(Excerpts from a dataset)
- Opening Delimiter -

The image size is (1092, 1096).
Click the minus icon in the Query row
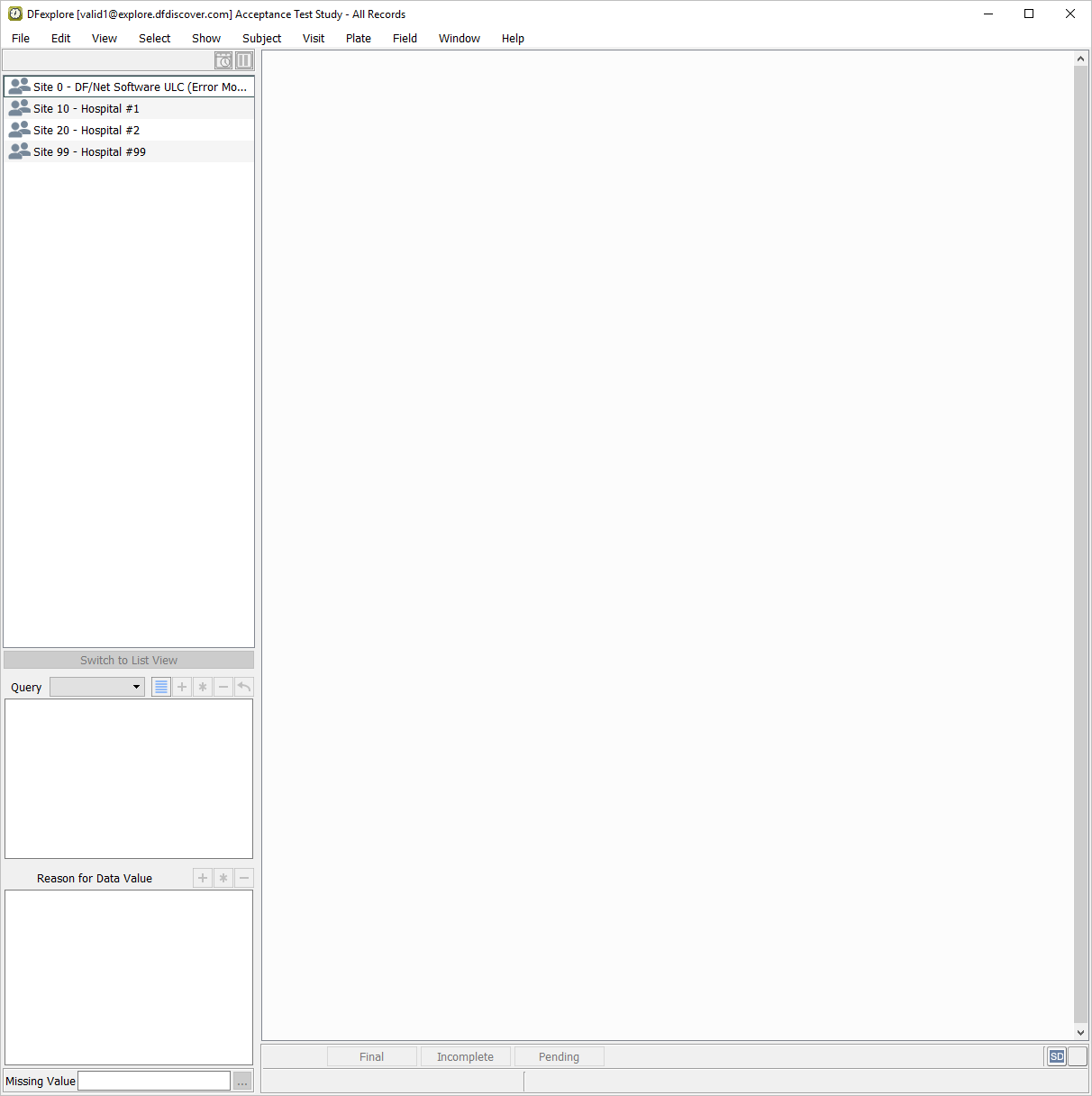(x=223, y=687)
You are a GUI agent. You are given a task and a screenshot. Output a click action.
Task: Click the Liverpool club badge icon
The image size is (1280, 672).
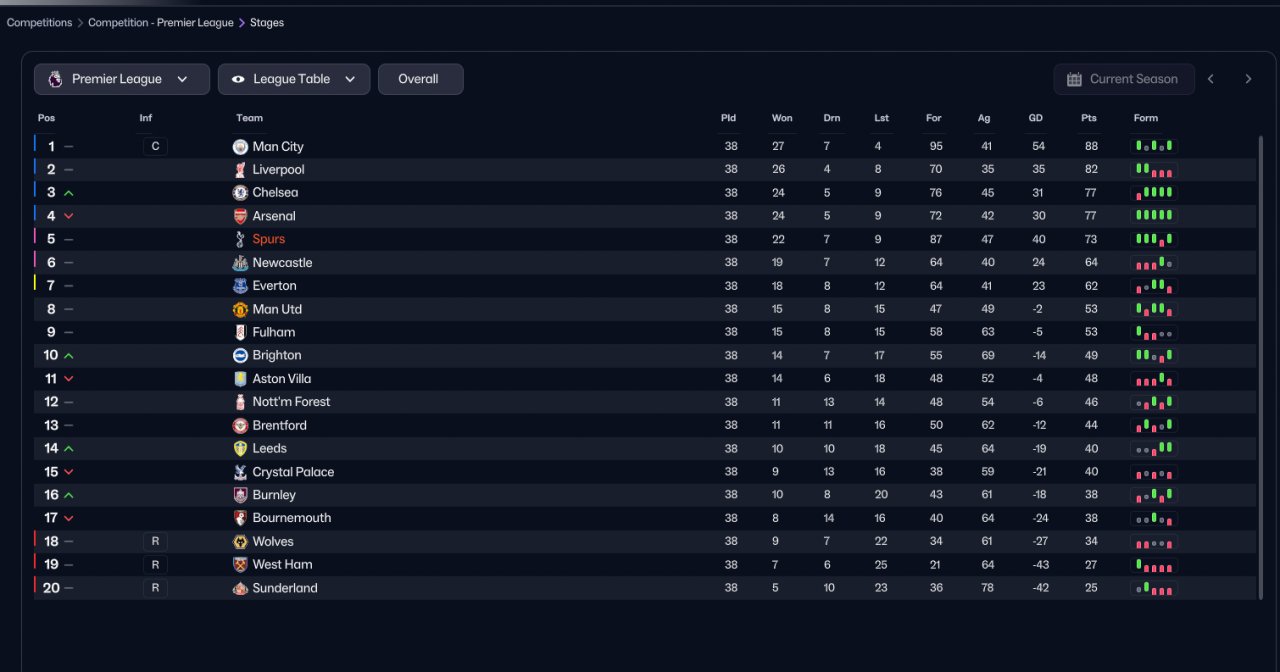click(240, 170)
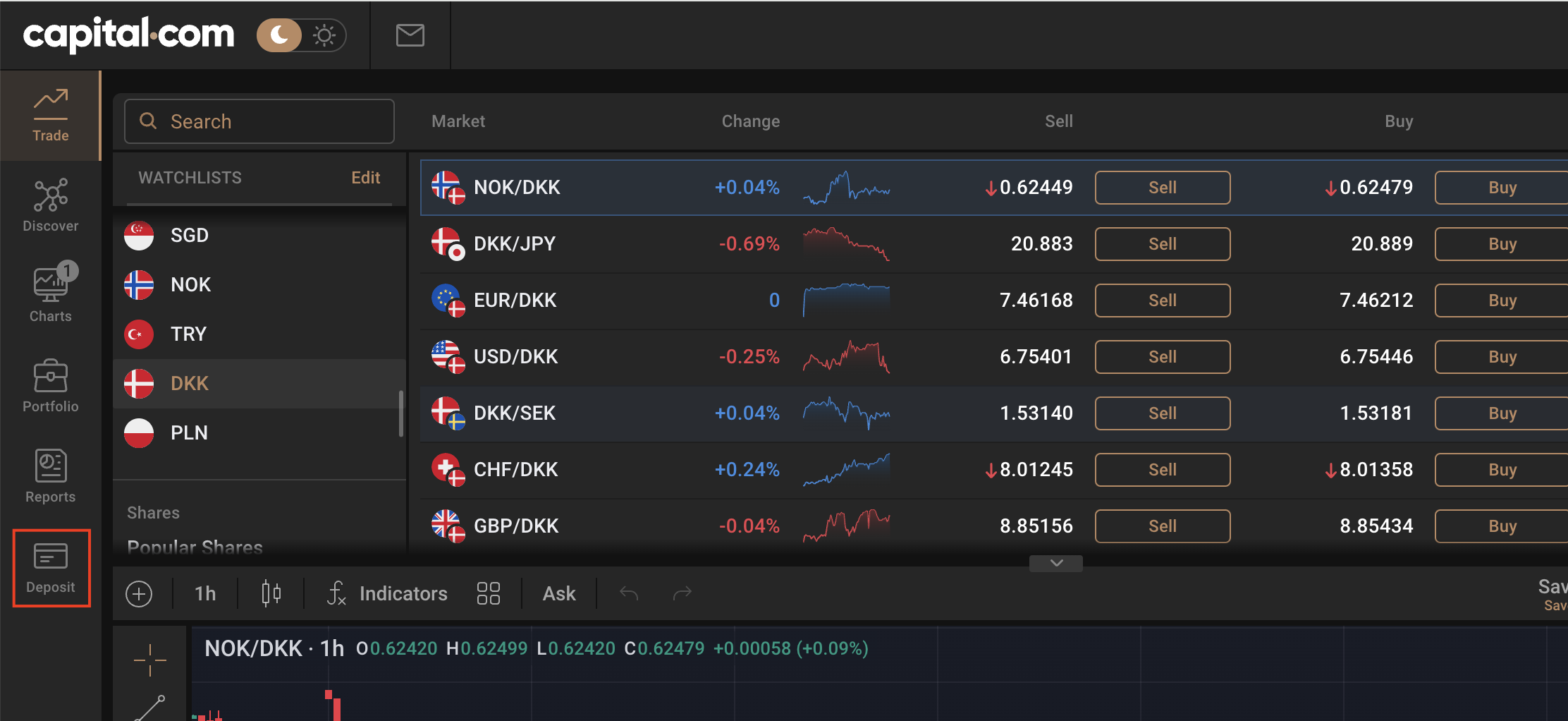Select the chart layout grid icon
Image resolution: width=1568 pixels, height=721 pixels.
pyautogui.click(x=488, y=594)
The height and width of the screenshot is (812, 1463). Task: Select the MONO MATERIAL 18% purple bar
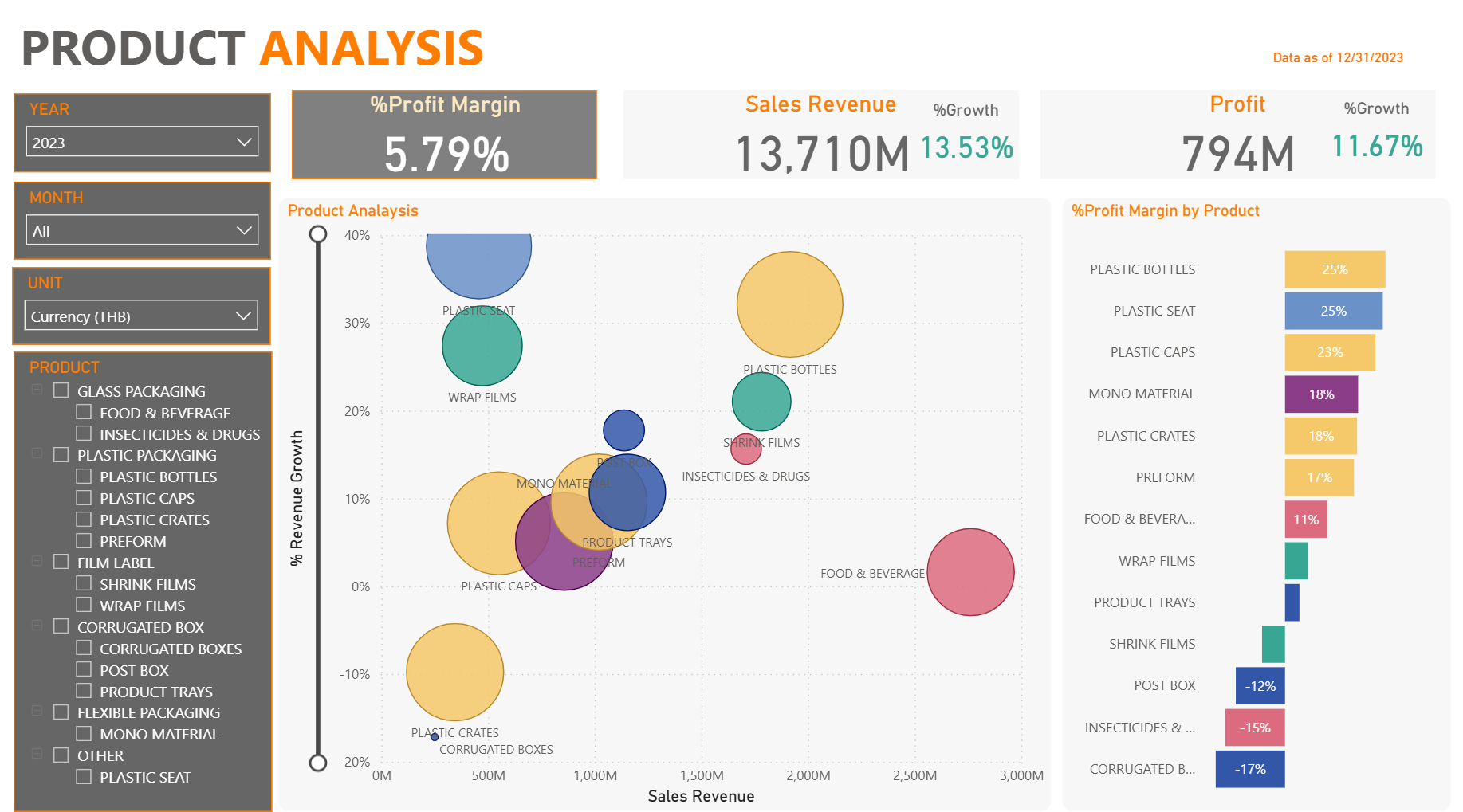(1320, 394)
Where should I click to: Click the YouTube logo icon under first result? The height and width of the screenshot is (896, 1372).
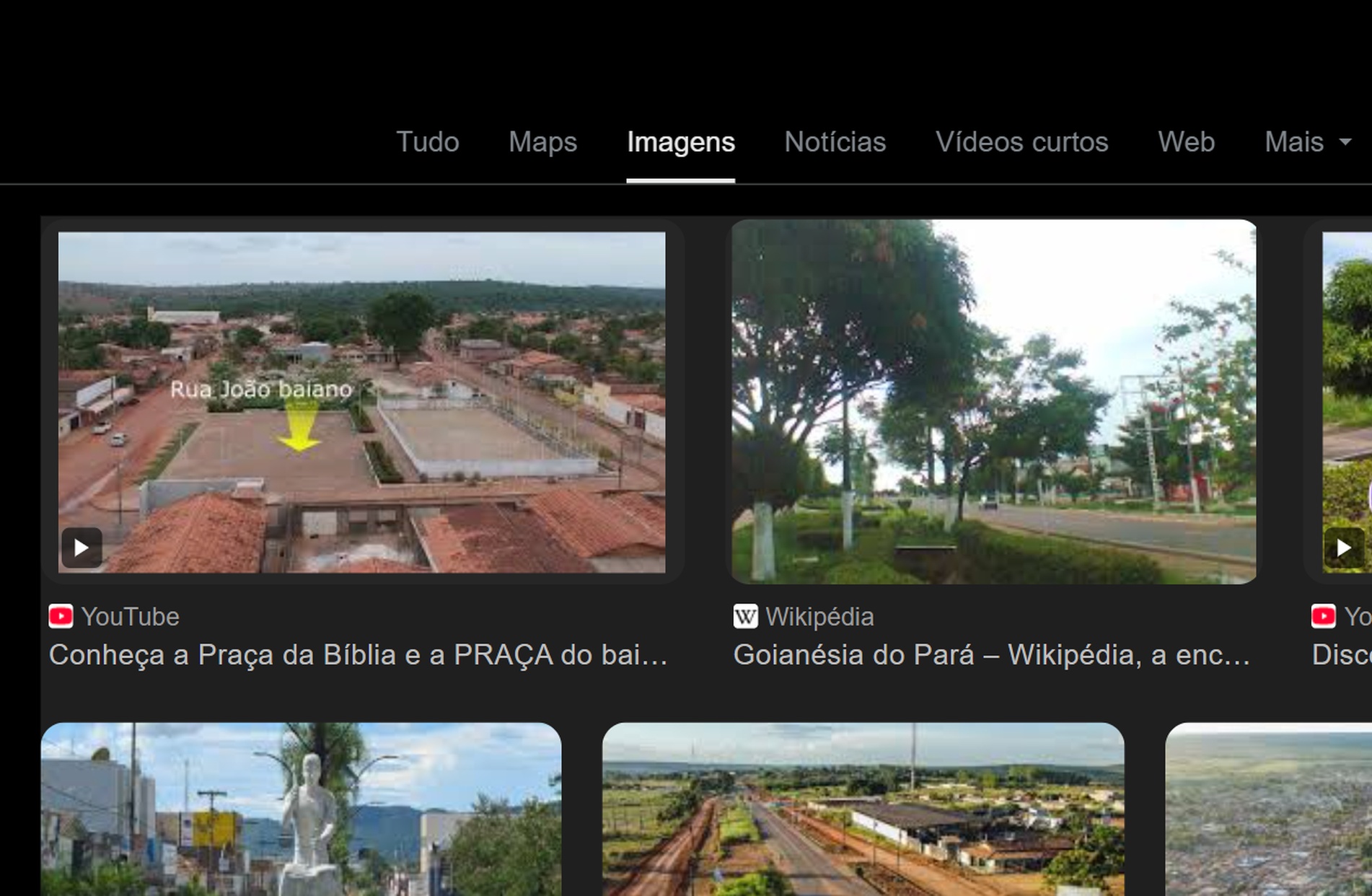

- Closing Delimiter -

_WHAT YOU WILL DO_. Write out the entries again word for word. Do not include the pictures.

_EXERCISE OUTPUT_.
The image size is (1092, 1096).
Click the minus icon in the Query row
(x=223, y=687)
You are a GUI agent. You are given a task and a screenshot. Output a click action.
Task: Click the Liverpool club badge icon
The image size is (1280, 672).
click(240, 170)
Select the chart layout grid icon
Image resolution: width=1568 pixels, height=721 pixels.
pyautogui.click(x=488, y=594)
The height and width of the screenshot is (812, 1463). Task: Select the MONO MATERIAL 18% purple bar
(1320, 394)
Where should I click to: Click the YouTube logo icon under first result? The height and width of the screenshot is (896, 1372).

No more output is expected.